- Your assignment
Using the entries below, copy out all lines where "agent" is found.

━━━ Supplied material ━━━

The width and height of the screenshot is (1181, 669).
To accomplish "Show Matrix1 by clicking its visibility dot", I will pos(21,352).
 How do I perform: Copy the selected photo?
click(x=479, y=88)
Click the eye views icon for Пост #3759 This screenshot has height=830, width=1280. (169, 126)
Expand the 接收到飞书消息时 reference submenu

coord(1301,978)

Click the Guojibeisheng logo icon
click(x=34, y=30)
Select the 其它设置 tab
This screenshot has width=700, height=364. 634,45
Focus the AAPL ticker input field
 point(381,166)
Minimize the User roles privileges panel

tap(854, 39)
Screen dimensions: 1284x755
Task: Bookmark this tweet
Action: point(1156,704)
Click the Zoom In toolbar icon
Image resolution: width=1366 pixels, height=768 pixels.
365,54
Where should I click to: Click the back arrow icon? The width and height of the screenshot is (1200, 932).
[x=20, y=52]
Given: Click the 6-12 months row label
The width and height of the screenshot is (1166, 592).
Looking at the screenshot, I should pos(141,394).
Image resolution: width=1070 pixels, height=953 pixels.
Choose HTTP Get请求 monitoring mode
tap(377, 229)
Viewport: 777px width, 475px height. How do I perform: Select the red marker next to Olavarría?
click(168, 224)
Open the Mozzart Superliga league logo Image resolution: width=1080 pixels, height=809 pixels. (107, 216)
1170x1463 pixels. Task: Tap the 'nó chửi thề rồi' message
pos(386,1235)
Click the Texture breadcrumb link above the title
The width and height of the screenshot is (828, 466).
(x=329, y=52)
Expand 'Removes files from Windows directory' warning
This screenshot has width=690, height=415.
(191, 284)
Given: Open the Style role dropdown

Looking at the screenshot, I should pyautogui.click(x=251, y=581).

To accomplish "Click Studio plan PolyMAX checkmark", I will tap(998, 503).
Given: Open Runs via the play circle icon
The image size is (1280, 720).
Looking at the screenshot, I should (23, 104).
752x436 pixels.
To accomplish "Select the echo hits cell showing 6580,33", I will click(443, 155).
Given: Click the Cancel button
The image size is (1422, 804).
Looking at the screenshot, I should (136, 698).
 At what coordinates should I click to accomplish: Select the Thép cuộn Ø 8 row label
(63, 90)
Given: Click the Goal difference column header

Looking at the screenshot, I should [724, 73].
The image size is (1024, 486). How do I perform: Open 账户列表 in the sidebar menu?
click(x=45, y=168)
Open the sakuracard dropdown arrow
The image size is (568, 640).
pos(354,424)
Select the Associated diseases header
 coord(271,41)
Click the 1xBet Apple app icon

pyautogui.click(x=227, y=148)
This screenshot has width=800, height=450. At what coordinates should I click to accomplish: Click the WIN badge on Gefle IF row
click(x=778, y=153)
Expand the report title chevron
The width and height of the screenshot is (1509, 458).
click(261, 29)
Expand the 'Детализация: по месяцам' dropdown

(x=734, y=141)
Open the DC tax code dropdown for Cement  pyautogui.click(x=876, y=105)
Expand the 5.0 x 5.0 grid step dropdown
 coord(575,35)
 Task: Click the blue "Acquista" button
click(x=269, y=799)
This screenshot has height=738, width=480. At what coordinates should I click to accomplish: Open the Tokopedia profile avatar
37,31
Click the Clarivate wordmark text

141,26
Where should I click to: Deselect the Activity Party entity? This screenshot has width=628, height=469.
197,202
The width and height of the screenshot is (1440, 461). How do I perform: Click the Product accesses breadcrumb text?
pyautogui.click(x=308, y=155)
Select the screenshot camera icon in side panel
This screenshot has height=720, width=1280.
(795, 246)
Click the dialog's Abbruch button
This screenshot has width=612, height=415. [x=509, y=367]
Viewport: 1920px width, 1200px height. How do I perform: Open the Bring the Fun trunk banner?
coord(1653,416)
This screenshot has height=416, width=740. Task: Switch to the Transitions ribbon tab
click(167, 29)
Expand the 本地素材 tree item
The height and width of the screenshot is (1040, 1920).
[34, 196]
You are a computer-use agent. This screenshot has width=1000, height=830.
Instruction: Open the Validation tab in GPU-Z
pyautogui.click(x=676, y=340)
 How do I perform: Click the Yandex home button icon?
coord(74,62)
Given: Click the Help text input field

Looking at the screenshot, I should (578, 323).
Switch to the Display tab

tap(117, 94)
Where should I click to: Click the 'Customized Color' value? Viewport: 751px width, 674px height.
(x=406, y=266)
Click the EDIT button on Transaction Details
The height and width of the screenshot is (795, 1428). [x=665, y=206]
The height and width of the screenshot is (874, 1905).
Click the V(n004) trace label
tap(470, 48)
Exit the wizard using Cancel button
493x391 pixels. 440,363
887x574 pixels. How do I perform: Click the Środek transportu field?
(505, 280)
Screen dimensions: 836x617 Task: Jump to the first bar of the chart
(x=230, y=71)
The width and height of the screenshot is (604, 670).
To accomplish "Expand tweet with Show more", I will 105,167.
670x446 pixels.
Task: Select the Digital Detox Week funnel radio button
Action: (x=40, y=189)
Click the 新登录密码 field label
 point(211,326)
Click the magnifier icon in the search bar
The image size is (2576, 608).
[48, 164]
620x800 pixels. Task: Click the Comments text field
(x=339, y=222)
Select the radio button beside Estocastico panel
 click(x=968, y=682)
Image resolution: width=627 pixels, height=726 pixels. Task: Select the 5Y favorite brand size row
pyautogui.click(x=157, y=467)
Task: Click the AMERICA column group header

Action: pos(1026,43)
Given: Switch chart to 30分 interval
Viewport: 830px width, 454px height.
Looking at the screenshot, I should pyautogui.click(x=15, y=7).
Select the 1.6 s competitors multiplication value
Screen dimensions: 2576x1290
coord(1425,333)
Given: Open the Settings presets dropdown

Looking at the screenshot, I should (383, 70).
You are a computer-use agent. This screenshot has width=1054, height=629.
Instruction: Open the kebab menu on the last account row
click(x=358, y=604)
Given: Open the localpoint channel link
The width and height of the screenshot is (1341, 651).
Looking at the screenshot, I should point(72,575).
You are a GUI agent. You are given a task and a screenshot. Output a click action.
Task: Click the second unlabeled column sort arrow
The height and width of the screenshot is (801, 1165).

━━━

- Answer
You are a computer-use agent. This screenshot has width=1000, height=830.
You are a computer-use agent. This screenshot has width=1054, height=629.
You are a GUI agent. You are given a task and a screenshot. Output a click action.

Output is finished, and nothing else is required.